======== Supplied data ========

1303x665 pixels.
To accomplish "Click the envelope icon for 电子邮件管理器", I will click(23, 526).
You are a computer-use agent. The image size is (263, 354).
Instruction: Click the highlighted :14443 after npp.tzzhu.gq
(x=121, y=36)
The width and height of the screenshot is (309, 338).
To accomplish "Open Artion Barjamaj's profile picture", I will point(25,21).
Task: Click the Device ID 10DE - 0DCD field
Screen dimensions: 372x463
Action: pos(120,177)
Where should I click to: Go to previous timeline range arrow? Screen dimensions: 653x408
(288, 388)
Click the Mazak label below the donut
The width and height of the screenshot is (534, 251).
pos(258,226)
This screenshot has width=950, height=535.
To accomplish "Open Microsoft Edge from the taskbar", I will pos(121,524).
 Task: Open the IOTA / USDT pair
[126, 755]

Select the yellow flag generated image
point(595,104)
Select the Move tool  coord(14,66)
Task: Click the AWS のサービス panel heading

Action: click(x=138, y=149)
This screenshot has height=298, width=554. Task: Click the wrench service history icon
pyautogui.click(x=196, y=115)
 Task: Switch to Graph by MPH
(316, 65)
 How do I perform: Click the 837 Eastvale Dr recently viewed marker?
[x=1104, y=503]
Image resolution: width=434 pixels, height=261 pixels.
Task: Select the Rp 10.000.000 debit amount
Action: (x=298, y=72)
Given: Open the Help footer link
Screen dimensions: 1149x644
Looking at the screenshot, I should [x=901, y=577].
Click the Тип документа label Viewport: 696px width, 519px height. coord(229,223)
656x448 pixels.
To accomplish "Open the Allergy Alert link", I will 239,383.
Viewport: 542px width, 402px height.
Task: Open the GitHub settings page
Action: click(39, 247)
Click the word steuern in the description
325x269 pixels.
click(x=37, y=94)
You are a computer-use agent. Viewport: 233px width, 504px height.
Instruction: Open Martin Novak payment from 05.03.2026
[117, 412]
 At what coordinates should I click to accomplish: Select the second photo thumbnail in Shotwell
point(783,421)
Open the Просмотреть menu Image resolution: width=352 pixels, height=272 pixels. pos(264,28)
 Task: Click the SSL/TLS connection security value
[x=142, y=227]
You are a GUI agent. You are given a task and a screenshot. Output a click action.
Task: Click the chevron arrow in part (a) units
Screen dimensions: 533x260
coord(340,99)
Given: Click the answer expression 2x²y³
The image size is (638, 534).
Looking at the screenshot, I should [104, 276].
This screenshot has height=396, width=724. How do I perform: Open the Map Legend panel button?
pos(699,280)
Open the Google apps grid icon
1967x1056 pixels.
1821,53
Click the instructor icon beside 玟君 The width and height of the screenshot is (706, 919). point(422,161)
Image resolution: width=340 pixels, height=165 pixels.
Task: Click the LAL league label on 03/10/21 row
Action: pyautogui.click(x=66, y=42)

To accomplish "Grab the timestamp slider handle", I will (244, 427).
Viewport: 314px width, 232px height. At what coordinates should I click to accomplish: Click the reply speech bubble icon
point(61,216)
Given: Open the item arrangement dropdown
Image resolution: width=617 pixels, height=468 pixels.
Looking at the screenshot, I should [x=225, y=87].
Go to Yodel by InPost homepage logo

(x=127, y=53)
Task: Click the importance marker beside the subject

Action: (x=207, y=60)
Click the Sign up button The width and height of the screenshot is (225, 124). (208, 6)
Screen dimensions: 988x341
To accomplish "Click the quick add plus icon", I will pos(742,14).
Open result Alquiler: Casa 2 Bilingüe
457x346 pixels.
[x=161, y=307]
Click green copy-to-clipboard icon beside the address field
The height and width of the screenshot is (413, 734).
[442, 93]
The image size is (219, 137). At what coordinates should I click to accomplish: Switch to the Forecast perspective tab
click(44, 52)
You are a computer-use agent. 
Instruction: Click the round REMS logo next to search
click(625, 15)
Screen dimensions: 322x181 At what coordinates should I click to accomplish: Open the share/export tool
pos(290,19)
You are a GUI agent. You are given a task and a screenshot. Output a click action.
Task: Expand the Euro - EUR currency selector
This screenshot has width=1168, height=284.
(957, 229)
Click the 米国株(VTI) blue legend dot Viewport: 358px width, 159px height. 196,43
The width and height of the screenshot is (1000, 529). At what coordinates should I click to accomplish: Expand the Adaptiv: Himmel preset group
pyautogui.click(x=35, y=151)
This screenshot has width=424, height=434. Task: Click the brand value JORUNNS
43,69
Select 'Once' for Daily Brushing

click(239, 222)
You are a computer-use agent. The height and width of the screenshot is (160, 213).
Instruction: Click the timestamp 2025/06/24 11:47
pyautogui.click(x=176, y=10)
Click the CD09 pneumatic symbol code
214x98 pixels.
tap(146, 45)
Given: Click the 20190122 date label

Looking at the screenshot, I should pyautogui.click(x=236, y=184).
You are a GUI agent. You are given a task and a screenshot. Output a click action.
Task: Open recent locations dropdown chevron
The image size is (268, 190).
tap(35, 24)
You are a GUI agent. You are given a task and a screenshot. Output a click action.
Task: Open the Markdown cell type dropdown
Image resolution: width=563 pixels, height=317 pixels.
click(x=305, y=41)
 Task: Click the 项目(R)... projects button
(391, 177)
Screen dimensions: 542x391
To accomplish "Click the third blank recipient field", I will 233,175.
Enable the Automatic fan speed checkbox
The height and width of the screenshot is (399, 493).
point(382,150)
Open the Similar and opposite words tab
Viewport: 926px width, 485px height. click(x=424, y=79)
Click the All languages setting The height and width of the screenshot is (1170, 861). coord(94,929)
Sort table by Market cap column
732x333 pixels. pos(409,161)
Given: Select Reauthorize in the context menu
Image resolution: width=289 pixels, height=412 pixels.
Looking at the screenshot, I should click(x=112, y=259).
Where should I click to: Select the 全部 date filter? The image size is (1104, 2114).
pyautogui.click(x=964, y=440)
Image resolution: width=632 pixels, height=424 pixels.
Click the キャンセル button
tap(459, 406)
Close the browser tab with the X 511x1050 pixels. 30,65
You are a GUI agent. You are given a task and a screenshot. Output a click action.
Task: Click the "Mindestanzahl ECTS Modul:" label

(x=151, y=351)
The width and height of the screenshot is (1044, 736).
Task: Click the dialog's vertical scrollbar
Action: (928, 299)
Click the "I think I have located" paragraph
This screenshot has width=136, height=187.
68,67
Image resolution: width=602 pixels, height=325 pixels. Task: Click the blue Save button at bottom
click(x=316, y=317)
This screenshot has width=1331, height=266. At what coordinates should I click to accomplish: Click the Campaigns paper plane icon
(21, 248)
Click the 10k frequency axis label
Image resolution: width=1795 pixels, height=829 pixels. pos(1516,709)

========

Problem details »
Your answer must be every record above, retyped exactly.

Solution »
1303x665 pixels.
To accomplish "Click the envelope icon for 电子邮件管理器", I will click(23, 526).
You are a computer-use agent. The image size is (263, 354).
Instruction: Click the highlighted :14443 after npp.tzzhu.gq
(x=121, y=36)
The width and height of the screenshot is (309, 338).
To accomplish "Open Artion Barjamaj's profile picture", I will point(25,21).
Task: Click the Device ID 10DE - 0DCD field
Screen dimensions: 372x463
Action: pos(120,177)
Where should I click to: Go to previous timeline range arrow? Screen dimensions: 653x408
(288, 388)
Click the Mazak label below the donut
The width and height of the screenshot is (534, 251).
pos(258,226)
This screenshot has width=950, height=535.
To accomplish "Open Microsoft Edge from the taskbar", I will pos(121,524).
 Task: Open the IOTA / USDT pair
[126, 755]

Select the yellow flag generated image
point(595,104)
Select the Move tool  coord(14,66)
Task: Click the AWS のサービス panel heading

Action: click(x=138, y=149)
This screenshot has height=298, width=554. Task: Click the wrench service history icon
pyautogui.click(x=196, y=115)
 Task: Switch to Graph by MPH
(316, 65)
 How do I perform: Click the 837 Eastvale Dr recently viewed marker?
[x=1104, y=503]
Image resolution: width=434 pixels, height=261 pixels.
Task: Select the Rp 10.000.000 debit amount
Action: (x=298, y=72)
Given: Open the Help footer link
Screen dimensions: 1149x644
Looking at the screenshot, I should [x=901, y=577].
Click the Тип документа label Viewport: 696px width, 519px height. coord(229,223)
656x448 pixels.
To accomplish "Open the Allergy Alert link", I will 239,383.
Viewport: 542px width, 402px height.
Task: Open the GitHub settings page
Action: click(39, 247)
Click the word steuern in the description
325x269 pixels.
click(x=37, y=94)
You are a computer-use agent. Viewport: 233px width, 504px height.
Instruction: Open Martin Novak payment from 05.03.2026
[117, 412]
 At what coordinates should I click to accomplish: Select the second photo thumbnail in Shotwell
point(783,421)
Open the Просмотреть menu Image resolution: width=352 pixels, height=272 pixels. pos(264,28)
 Task: Click the SSL/TLS connection security value
[x=142, y=227]
You are a GUI agent. You are given a task and a screenshot. Output a click action.
Task: Click the chevron arrow in part (a) units
Screen dimensions: 533x260
coord(340,99)
Given: Click the answer expression 2x²y³
The image size is (638, 534).
Looking at the screenshot, I should [104, 276].
This screenshot has height=396, width=724. How do I perform: Open the Map Legend panel button?
pos(699,280)
Open the Google apps grid icon
1967x1056 pixels.
1821,53
Click the instructor icon beside 玟君 The width and height of the screenshot is (706, 919). point(422,161)
Image resolution: width=340 pixels, height=165 pixels.
Task: Click the LAL league label on 03/10/21 row
Action: pyautogui.click(x=66, y=42)

To accomplish "Grab the timestamp slider handle", I will (244, 427).
Viewport: 314px width, 232px height. At what coordinates should I click to accomplish: Click the reply speech bubble icon
point(61,216)
Given: Open the item arrangement dropdown
Image resolution: width=617 pixels, height=468 pixels.
Looking at the screenshot, I should [x=225, y=87].
Go to Yodel by InPost homepage logo

(x=127, y=53)
Task: Click the importance marker beside the subject

Action: (x=207, y=60)
Click the Sign up button The width and height of the screenshot is (225, 124). (208, 6)
Screen dimensions: 988x341
To accomplish "Click the quick add plus icon", I will pos(742,14).
Open result Alquiler: Casa 2 Bilingüe
457x346 pixels.
[x=161, y=307]
Click green copy-to-clipboard icon beside the address field
The height and width of the screenshot is (413, 734).
[442, 93]
The image size is (219, 137). At what coordinates should I click to accomplish: Switch to the Forecast perspective tab
click(44, 52)
You are a computer-use agent. 
Instruction: Click the round REMS logo next to search
click(625, 15)
Screen dimensions: 322x181 At what coordinates should I click to accomplish: Open the share/export tool
pos(290,19)
You are a GUI agent. You are given a task and a screenshot. Output a click action.
Task: Expand the Euro - EUR currency selector
This screenshot has width=1168, height=284.
(957, 229)
Click the 米国株(VTI) blue legend dot Viewport: 358px width, 159px height. 196,43
The width and height of the screenshot is (1000, 529). At what coordinates should I click to accomplish: Expand the Adaptiv: Himmel preset group
pyautogui.click(x=35, y=151)
This screenshot has width=424, height=434. Task: Click the brand value JORUNNS
43,69
Select 'Once' for Daily Brushing

click(239, 222)
You are a computer-use agent. The height and width of the screenshot is (160, 213).
Instruction: Click the timestamp 2025/06/24 11:47
pyautogui.click(x=176, y=10)
Click the CD09 pneumatic symbol code
214x98 pixels.
tap(146, 45)
Given: Click the 20190122 date label

Looking at the screenshot, I should pyautogui.click(x=236, y=184).
You are a GUI agent. You are given a task and a screenshot. Output a click action.
Task: Open recent locations dropdown chevron
The image size is (268, 190).
tap(35, 24)
You are a GUI agent. You are given a task and a screenshot. Output a click action.
Task: Open the Markdown cell type dropdown
Image resolution: width=563 pixels, height=317 pixels.
click(x=305, y=41)
 Task: Click the 项目(R)... projects button
(391, 177)
Screen dimensions: 542x391
To accomplish "Click the third blank recipient field", I will 233,175.
Enable the Automatic fan speed checkbox
The height and width of the screenshot is (399, 493).
point(382,150)
Open the Similar and opposite words tab
Viewport: 926px width, 485px height. click(x=424, y=79)
Click the All languages setting The height and width of the screenshot is (1170, 861). coord(94,929)
Sort table by Market cap column
732x333 pixels. pos(409,161)
Given: Select Reauthorize in the context menu
Image resolution: width=289 pixels, height=412 pixels.
Looking at the screenshot, I should click(x=112, y=259).
Where should I click to: Select the 全部 date filter? The image size is (1104, 2114).
pyautogui.click(x=964, y=440)
Image resolution: width=632 pixels, height=424 pixels.
Click the キャンセル button
tap(459, 406)
Close the browser tab with the X 511x1050 pixels. 30,65
You are a GUI agent. You are given a task and a screenshot. Output a click action.
Task: Click the "Mindestanzahl ECTS Modul:" label

(x=151, y=351)
The width and height of the screenshot is (1044, 736).
Task: Click the dialog's vertical scrollbar
Action: (928, 299)
Click the "I think I have located" paragraph
This screenshot has width=136, height=187.
68,67
Image resolution: width=602 pixels, height=325 pixels. Task: Click the blue Save button at bottom
click(x=316, y=317)
This screenshot has width=1331, height=266. At what coordinates should I click to accomplish: Click the Campaigns paper plane icon
(21, 248)
Click the 10k frequency axis label
Image resolution: width=1795 pixels, height=829 pixels. pos(1516,709)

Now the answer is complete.